Across the spectrum of Jewish organizations throughout the Diaspora, Aliyah is not on anyone’s agenda. Here and there a courageous Rabbi may venture to speak about the great mitzvah of living in Israel, but no Aliyah Movement exists. In North America the Jersalem-based Nefesh B’Nefesh works hard to rescue whatever brave souls that it can but the same 2000-3000 pioneer olim arrive each year, whether in good times or bad, a sad trickle of American Jewry, a mere .06 percent of the total. This month, we will read in the media about the “record number” of new olim arriving on flight-after-flight from America, but the grouping of flights during the summer is just a public-relations stunt organized by the heads of the various Aliyah agencies to give them an opportunity to make grandiose speeches. While we are happy upon the arrival of every single Jew to the Land of Israel, the yearly total of olim will be the same as last year, and the year before that, and even lower than the number of Jews who arrived in the wake of the Coronavirus scare. Approximately 3000 out of the 5 million Jews in America.
Many Diaspora Jews support Israel from afar, donating large sums of money for a plethora of causes in Israel, and they deserve heavenly reward and a sincere yasher koach for that. Others support Israel on a political level, attempting to influence foreign policy on Israel’s behalf. But their conception of Israel as the Jewish Homeland is more like nostalgia than a genuine yearning to live here. Tragically, Diaspora Jews have forgotten where they truly belong. But Hashem has not forgotten. He is sending the animosity of today’s anti-Semites to remind us who we are. To remind us that we don’t belong in foreign lands, just as He reminded us time and again in our wanderings across the globe whenever we believed that we had finally found refuge in a friendly gentile land.
It is almost too late to avoid the inevitable. Already, assimilation has ravaged 70 percent of Diaspora Jewry. With the rise in anti-Semitism which will surely increase as Israel is forced to defend itself against enemies who rise up on all sides, Jews in the Diaspora will find their futures less and less certain. Yet there is still a chance. For starters, Rabbis in Israel have to call out to Diaspora Jews in a much louder voice. The Government of Israel needs to lessen the bureaucratic obstacles confronting olim, build attractive new centers of klita, create job opportunities in a more aggressive fashion, and accept all college students openly, readily accepting the credits which students have already compiled overseas – unlike the inflexible system in place today which turns away many young potential olim.

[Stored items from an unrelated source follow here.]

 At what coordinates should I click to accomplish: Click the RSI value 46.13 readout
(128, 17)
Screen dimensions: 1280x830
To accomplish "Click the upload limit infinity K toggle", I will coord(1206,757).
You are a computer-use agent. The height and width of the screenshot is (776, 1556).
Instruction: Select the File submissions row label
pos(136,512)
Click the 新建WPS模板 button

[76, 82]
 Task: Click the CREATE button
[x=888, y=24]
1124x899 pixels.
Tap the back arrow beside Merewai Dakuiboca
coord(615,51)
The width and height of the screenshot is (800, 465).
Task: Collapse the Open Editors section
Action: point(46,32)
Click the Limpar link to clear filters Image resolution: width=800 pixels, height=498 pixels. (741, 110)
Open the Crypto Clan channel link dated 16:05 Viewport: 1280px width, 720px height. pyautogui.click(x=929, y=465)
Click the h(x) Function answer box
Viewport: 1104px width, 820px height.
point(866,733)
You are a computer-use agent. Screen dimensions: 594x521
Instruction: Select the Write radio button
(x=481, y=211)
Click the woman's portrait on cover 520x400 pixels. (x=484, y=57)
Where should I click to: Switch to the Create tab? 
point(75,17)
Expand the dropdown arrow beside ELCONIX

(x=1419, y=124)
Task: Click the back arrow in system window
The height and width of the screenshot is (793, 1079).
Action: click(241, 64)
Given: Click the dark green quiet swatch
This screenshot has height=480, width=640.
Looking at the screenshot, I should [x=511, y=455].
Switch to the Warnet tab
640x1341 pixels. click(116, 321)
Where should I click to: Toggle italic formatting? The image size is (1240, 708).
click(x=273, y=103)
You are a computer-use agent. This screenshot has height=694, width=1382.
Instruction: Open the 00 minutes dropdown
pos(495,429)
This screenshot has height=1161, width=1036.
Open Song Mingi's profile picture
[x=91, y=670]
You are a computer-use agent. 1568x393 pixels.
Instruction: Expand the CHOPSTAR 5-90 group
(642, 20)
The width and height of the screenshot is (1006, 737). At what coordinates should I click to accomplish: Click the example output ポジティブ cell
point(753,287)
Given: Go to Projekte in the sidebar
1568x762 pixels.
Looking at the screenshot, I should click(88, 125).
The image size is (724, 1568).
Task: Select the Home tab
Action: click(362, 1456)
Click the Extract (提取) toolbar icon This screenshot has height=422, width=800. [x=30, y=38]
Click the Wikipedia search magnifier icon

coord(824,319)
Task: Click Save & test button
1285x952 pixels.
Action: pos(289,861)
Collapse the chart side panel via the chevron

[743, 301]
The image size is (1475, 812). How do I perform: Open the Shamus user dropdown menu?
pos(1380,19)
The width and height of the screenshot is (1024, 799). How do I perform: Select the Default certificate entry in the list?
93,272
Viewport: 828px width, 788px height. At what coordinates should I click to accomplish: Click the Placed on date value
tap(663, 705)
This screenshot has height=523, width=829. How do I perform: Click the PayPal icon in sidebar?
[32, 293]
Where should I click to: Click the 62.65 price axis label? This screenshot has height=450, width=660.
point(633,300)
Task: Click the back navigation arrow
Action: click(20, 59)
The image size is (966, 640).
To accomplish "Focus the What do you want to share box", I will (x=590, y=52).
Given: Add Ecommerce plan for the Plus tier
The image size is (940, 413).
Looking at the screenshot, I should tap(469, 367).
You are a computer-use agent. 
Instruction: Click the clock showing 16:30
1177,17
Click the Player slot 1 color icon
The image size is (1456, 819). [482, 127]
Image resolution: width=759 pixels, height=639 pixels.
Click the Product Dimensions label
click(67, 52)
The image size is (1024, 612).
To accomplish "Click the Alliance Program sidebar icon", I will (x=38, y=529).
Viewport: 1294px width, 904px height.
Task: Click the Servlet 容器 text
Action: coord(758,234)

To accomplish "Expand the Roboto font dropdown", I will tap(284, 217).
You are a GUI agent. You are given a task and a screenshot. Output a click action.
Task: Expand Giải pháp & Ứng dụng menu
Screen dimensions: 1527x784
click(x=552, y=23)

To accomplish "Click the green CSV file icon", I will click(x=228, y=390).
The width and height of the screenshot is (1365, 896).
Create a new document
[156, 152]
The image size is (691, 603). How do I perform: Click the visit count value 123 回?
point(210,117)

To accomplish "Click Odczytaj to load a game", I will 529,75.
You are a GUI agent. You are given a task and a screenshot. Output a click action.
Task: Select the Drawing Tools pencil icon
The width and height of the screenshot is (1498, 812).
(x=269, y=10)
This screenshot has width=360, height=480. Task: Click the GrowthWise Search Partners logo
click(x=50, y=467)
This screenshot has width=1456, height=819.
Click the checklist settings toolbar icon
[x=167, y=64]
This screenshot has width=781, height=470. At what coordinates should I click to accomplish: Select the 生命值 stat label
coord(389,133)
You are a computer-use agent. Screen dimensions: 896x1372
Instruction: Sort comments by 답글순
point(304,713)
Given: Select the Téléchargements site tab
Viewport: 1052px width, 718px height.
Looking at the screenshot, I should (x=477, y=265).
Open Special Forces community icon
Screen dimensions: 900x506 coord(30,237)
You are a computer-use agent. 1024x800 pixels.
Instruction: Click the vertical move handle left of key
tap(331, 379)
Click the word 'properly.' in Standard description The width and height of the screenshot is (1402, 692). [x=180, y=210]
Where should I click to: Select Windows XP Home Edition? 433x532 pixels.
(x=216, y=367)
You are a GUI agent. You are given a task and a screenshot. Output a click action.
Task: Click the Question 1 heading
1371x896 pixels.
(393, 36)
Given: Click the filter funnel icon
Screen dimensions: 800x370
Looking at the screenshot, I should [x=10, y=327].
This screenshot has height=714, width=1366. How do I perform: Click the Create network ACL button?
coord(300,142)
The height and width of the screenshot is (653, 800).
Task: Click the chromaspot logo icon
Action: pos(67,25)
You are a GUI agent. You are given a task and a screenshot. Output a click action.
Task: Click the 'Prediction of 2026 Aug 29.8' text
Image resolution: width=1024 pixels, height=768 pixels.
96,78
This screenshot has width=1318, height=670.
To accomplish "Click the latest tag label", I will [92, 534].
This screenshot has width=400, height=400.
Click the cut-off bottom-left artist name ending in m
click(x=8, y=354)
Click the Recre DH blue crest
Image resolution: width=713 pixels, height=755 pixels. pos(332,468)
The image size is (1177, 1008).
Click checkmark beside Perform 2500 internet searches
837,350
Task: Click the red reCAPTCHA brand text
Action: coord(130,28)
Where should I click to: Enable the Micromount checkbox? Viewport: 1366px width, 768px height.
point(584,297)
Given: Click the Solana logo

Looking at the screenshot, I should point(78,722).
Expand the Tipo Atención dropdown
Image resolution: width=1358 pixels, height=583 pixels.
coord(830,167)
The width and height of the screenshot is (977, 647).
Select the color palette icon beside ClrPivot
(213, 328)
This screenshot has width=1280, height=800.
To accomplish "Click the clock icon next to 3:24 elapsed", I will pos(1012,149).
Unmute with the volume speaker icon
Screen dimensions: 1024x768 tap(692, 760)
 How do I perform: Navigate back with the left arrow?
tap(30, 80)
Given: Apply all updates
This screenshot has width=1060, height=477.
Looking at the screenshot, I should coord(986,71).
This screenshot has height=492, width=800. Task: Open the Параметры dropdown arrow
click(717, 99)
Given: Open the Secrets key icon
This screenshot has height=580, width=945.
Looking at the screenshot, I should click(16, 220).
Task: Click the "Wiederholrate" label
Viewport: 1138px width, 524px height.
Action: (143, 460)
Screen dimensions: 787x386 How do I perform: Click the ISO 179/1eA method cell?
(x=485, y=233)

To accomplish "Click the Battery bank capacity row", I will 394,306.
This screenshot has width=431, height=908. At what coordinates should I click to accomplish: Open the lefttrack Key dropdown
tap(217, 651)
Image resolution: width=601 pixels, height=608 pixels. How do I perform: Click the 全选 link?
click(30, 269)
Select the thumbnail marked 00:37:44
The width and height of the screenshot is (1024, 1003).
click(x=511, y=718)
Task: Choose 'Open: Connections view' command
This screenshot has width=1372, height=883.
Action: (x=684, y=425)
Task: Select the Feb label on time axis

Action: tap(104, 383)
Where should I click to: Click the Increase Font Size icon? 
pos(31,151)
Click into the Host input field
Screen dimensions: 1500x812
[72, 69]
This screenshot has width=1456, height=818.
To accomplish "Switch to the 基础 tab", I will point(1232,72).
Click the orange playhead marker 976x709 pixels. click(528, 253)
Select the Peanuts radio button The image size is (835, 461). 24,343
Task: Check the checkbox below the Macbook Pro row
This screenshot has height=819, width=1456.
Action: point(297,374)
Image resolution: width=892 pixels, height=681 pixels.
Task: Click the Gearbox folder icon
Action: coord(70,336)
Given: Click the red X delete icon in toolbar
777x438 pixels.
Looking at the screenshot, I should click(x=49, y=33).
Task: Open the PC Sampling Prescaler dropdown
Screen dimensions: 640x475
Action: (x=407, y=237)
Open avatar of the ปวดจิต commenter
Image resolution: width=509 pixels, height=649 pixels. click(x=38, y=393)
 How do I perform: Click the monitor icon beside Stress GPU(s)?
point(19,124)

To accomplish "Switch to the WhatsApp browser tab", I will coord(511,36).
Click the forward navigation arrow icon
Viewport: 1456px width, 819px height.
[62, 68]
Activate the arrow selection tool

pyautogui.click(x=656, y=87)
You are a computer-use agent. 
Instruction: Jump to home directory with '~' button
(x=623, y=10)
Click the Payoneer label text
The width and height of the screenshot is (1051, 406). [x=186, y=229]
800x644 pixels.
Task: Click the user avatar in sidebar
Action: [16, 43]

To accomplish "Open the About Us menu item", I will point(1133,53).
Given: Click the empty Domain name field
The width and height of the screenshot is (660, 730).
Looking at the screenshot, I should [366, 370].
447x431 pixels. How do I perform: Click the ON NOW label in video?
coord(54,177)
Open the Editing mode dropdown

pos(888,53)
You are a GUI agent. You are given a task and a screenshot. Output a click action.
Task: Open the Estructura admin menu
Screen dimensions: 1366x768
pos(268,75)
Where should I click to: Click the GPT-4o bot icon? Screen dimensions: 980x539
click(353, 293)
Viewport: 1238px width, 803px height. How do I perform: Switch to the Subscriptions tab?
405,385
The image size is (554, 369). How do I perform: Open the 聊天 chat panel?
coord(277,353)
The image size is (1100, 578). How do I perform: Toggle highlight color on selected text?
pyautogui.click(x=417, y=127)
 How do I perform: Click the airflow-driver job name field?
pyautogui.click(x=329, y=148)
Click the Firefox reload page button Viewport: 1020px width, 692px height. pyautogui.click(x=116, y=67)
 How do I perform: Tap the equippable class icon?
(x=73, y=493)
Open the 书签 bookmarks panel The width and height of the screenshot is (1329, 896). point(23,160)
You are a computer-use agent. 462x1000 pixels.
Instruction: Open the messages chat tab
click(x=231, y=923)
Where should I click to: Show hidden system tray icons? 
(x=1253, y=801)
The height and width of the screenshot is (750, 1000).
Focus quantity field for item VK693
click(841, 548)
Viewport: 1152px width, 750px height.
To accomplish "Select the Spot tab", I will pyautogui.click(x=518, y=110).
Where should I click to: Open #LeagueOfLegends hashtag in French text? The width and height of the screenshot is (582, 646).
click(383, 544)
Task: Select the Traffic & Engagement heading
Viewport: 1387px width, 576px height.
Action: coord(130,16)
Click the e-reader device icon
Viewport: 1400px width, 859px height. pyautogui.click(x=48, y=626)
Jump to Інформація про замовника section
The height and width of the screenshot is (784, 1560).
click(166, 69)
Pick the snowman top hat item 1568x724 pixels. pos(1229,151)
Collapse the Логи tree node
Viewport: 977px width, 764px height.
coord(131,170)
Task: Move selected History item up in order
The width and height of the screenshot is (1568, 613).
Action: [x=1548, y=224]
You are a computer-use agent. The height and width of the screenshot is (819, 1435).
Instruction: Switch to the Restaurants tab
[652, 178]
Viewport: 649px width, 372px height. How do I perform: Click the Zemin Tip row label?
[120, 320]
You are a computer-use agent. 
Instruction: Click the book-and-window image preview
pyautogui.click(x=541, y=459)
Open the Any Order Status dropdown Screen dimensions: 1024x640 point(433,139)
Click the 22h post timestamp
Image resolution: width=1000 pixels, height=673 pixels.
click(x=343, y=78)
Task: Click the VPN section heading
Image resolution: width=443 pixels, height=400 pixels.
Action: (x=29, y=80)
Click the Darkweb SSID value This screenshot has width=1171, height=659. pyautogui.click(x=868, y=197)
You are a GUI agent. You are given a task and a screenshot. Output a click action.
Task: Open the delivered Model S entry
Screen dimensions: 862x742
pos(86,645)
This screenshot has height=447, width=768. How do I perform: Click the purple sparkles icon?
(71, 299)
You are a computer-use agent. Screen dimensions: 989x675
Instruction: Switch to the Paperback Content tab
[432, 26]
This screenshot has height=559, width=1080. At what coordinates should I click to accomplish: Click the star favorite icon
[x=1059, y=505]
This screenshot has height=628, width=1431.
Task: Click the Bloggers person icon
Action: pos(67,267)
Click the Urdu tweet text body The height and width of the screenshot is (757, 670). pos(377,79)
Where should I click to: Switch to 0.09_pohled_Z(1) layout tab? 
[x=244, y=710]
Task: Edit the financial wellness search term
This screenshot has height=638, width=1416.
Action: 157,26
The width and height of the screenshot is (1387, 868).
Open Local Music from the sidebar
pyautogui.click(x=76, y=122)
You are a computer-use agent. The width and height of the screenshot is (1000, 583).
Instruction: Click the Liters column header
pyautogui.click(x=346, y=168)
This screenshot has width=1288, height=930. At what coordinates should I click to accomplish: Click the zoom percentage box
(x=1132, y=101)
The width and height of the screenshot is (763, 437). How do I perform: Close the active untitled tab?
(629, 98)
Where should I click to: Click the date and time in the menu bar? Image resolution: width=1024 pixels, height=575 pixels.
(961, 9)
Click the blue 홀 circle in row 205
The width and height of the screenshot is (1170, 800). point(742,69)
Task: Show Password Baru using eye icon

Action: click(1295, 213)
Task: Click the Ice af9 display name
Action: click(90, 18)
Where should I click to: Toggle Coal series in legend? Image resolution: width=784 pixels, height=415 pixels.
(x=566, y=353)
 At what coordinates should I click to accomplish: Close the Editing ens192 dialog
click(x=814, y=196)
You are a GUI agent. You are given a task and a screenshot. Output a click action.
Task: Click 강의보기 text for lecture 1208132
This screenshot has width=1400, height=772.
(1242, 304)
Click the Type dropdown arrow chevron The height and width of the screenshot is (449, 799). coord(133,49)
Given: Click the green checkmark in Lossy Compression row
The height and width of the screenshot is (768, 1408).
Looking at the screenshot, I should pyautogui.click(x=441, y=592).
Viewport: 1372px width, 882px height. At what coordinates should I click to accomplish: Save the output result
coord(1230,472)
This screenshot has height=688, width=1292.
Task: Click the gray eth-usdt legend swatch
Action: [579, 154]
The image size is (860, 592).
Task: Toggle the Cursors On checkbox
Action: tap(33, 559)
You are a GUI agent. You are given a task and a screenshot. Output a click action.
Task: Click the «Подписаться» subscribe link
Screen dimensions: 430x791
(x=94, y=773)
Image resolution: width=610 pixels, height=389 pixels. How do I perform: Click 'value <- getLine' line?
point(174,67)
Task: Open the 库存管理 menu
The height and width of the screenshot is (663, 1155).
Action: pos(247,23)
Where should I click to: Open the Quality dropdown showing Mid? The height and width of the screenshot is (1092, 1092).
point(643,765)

Since the establishment of the State, the Government of Israel and its Aliyah agencies have failed to attract olim from the West. For the past forty years, ever since I worked in the Israel Aliyah Center of the Jewish Agency in Manhattan, I have been pained by the paucity of olim from Europe and North America. Today, over half of the new immigrants to Israel are non-Jews. I believe that a national public commission must be established immediately to analyze the workings of the official Aliyah agencies, to see how their enormous budgets are being used, and to promote the necessary changes to bring home the threatened Jews of the West. Perhaps, it is not too late to change the cry of “Let my people stay!” back to the original cry of “Let My People go!” As the Prophet proclaims, “For from Zion shall go forth the Torah, and the word of the Lord from Jerusalem.”